We Designed the MDR with maximum mobility in mind. While other rifles like the MK18 had to sacrifice power in order to be more compact, we had a different idea in mind. What were the primary factors we focused on when designing a rifle with increased mobility, without sacrificing power?


The mobility starts with the size and weight of the gun, making it as short as possible. If you have a long gun it’s much more difficult to maneuver around corners, especially through CQB environments or a tight vehicle.


As we worked with special force operators we observed their actions with traditional rifles. As they would approach a corner the operator would put the stock of the gun up on their shoulder, in order to bypass the tight spacing. They then were forced to line their eye up at an angled orientation to quickly engage an enemy in the room. With the MDR this is not necessary. You aren’t forced to adapt the rifle to the environment, you can come through in standard aiming position.



There are a lot of common misconceptions about bullpups that people have, such as being slow, bad controls & triggers, etc. While making the MDR we didn’t want to just address those ideas, but sought to create a rifle that was faster than a standard M16. We did this by analyzing the amount of body motions required to operate the rifle.


MDR vs the MK18 Rifle


Reload Speed

You can look at this and say “Well, that’s great that you eliminated those 2 steps, but what does this actually look like on the range?”. This same SF instructor mentioned before performed magazine changes with the MDR, just to see how fast he could get the mag change accomplished. This consisted of him firing a shot, dropping the mag, inserting the next mag, and firing another shot.


How fast was he able to do this? His fastest time was 1.3 seconds, with an easy average of 1.5 seconds. We validated the 1.5 reload speed by testing it with multiple operators, giving them 15-20 min to start practicing mag changes with a new rifle they’d not been exposed to before.


Maximum vehicle mobility


Maneuvering Speed

If you’re coming out of a vehicle with an MDR, it will be much faster than you would with something like a full length M4. Transition speed is also improved, due to the MDR being 100% ambidextrous, with a patented forward ejection system. The FES throws the brass forward, allowing you to shoot left or right handed on the fly.

MDR has a 100% ambidextrous design



While we were looking into the ergonomic design of the MDR, one of the key factors we wanted to see was balance in the rifle. We’ve had a lot of people, after receiving their rifles, put videos where they’re shooting one-handed, engaging targets at 100-200 yards offhand using a .308. We challenge anybody to accomplish this with a traditional .308. We think you’ll find it’s too barrel heavy and unbalanced.


Buttpad Angle

buttpad angle of the MDR rifle

If you’ve noticed the buttpad on the MDR rolls forward, that’s no accident. There are two primary reasons that we did this:


  • At Desert Tech we have a lot of experience with precision rifles.

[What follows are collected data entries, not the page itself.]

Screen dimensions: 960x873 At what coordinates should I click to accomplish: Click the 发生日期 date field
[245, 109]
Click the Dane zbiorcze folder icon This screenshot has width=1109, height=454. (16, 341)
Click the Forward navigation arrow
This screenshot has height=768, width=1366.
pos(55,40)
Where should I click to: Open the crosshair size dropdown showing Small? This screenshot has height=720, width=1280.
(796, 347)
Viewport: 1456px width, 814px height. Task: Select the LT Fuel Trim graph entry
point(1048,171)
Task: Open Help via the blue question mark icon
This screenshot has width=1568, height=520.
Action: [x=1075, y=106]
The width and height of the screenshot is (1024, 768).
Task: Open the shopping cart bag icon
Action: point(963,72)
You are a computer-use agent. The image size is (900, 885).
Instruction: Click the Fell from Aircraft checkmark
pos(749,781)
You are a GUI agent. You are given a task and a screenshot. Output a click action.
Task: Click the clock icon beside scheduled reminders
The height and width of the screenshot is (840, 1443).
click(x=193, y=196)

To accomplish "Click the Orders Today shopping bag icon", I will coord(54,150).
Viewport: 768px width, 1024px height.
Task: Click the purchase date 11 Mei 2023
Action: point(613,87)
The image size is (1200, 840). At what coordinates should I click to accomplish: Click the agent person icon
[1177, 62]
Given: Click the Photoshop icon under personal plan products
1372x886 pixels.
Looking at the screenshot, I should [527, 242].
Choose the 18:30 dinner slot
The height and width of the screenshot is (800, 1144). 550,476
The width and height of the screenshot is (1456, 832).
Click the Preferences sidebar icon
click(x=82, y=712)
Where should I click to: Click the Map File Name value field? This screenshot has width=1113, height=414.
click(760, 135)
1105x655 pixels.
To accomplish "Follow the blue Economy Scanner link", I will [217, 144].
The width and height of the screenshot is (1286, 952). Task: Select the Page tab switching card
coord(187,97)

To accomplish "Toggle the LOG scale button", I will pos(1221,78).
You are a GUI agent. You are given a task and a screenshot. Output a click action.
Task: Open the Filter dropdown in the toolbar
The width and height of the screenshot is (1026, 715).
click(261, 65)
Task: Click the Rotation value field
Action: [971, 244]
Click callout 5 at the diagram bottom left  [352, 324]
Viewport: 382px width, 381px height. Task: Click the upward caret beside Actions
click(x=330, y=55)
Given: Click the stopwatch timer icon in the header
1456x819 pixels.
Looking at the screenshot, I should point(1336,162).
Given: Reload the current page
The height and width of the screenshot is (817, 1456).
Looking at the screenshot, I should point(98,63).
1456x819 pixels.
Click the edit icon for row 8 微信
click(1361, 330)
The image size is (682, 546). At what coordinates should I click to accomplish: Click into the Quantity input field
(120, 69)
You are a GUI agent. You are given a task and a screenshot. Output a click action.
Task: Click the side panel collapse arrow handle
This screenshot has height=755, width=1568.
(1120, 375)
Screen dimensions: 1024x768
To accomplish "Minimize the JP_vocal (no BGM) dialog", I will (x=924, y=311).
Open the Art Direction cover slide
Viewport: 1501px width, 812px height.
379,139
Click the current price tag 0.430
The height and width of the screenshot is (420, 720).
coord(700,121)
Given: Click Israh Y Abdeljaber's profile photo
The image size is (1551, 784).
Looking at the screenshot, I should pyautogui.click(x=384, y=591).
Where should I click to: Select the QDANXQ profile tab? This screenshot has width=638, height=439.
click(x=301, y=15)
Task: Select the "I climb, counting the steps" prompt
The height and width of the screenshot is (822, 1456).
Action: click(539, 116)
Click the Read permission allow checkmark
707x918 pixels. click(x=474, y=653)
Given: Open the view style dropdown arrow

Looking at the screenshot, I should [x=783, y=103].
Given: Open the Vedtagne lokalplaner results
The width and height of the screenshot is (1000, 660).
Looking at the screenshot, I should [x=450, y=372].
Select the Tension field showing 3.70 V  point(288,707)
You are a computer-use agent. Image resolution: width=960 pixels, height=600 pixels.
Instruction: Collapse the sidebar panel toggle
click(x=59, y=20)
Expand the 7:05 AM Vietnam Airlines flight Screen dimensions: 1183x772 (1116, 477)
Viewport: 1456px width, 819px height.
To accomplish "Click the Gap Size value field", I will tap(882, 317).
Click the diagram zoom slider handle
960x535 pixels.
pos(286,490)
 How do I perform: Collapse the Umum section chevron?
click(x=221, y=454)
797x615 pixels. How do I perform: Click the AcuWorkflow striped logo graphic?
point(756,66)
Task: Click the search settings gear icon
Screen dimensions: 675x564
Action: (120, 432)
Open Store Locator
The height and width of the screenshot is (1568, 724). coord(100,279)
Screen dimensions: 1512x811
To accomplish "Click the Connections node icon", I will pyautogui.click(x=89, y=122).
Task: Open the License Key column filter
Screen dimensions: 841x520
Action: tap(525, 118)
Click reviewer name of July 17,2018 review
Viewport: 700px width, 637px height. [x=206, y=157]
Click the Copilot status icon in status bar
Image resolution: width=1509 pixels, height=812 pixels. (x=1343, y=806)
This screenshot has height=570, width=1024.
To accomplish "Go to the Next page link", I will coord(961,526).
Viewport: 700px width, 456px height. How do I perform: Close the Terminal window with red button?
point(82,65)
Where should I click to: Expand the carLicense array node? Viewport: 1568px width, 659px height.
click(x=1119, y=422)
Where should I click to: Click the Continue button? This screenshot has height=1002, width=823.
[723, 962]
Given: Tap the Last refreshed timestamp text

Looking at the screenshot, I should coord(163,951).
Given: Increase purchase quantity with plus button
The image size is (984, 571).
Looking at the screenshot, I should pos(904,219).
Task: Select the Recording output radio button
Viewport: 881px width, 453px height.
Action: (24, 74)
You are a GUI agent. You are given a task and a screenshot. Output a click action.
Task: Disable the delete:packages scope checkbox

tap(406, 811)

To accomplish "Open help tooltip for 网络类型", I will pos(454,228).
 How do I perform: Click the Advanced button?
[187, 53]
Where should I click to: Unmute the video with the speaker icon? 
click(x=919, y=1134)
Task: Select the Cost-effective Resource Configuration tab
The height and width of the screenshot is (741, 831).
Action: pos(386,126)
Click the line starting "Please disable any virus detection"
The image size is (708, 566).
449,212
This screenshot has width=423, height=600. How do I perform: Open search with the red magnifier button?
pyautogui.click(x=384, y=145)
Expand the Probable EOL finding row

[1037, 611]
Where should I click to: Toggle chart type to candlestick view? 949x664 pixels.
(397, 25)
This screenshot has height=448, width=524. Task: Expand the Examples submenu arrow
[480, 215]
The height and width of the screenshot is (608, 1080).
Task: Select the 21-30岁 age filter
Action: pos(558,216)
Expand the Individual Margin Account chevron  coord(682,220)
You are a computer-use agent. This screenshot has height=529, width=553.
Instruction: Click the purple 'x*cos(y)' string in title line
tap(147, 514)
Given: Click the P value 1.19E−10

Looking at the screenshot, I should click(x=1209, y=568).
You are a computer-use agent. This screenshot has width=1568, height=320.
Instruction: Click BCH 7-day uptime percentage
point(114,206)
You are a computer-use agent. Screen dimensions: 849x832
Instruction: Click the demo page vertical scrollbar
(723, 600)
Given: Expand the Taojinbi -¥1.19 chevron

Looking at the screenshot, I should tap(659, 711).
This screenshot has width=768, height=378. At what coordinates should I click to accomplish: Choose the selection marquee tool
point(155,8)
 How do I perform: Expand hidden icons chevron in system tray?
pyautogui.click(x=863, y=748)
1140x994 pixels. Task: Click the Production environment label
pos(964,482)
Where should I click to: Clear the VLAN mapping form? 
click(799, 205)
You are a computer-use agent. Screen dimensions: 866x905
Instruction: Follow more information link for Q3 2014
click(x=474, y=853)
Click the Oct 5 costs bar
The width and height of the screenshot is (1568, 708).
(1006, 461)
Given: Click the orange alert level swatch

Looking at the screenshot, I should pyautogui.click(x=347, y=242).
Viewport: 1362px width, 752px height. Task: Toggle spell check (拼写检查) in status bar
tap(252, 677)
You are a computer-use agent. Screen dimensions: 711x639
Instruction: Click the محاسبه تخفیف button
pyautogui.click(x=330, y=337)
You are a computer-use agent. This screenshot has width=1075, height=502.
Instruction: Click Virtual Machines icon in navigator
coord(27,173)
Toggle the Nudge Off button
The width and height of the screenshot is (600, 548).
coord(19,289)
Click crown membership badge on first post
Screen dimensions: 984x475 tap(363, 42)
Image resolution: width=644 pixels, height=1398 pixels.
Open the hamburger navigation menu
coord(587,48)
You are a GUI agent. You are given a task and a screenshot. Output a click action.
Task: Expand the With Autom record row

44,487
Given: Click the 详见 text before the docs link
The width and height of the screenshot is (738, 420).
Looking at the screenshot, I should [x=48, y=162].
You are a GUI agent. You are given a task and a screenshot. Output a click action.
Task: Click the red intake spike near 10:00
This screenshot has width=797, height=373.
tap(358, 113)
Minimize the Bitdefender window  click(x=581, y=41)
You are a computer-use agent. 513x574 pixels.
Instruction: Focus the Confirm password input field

We found that as you shoot with a magnified optic in each position your eye relief box behind the scope changes, depending on the contour of the buttpad. If you’re aiming in an offhand position, the rifle is going to be higher on your shoulder. As you go down into a prone position and aim the rifle up, it’s on top of your shoulder.


  • If you have someone with shorter arms they can actually ride the rifle a little higher on their shoulder, reducing the length of pull. This goes the other way for someone taller, allowing them to ride the rifle lower on their shoulder, extending their length of pull.


Grip Angle

Our pistol grip has quite a shallow angle of 14 degrees on the MDR. We’re asked frequently why we didn’t put the standard M16 pistol grip on, allowing for aftermarket accessories.


There were two reasons for our own pistol grip design:


  • I had some pretty bad experiences with other AR rifles. When I would be shooting a gun that was fully decked out, it would end up weighing about 12-13 lbs. With this extra weight on the rifle the recoil would wiggle the screw loose on the grip, so there was the repetitive task of tightening the screw every time I had a shooting session. To counter this problem on the Desert Tech MDR we created a contact rib, which carries the weight of the impact force, rather than the screw.
  • The pistol grips on traditional AR rifles were simply too steep and uncomfortable to hold. We found that a more vertically oriented grip was much more comfortable to hold.


Ambidextrous Controls

all MDR controls are on both sides of rifle

The final part of Ergonomics is the ambidextrous controls the MDR offers. All of the controls are on both the left and the right side of the rifle. This is possible because of the Forward Ejection System we’ve designed to quickly be able to swap the brass ejection from one side to the other, without any tools.


Through the years we’ve spent thoroughly analyzing and improving this rifle. We believe it to be the most versatile and well thought out bullpup rifle on the market. We hope you enjoyed this article on our mission in making the MDR reach Maximum Mobility.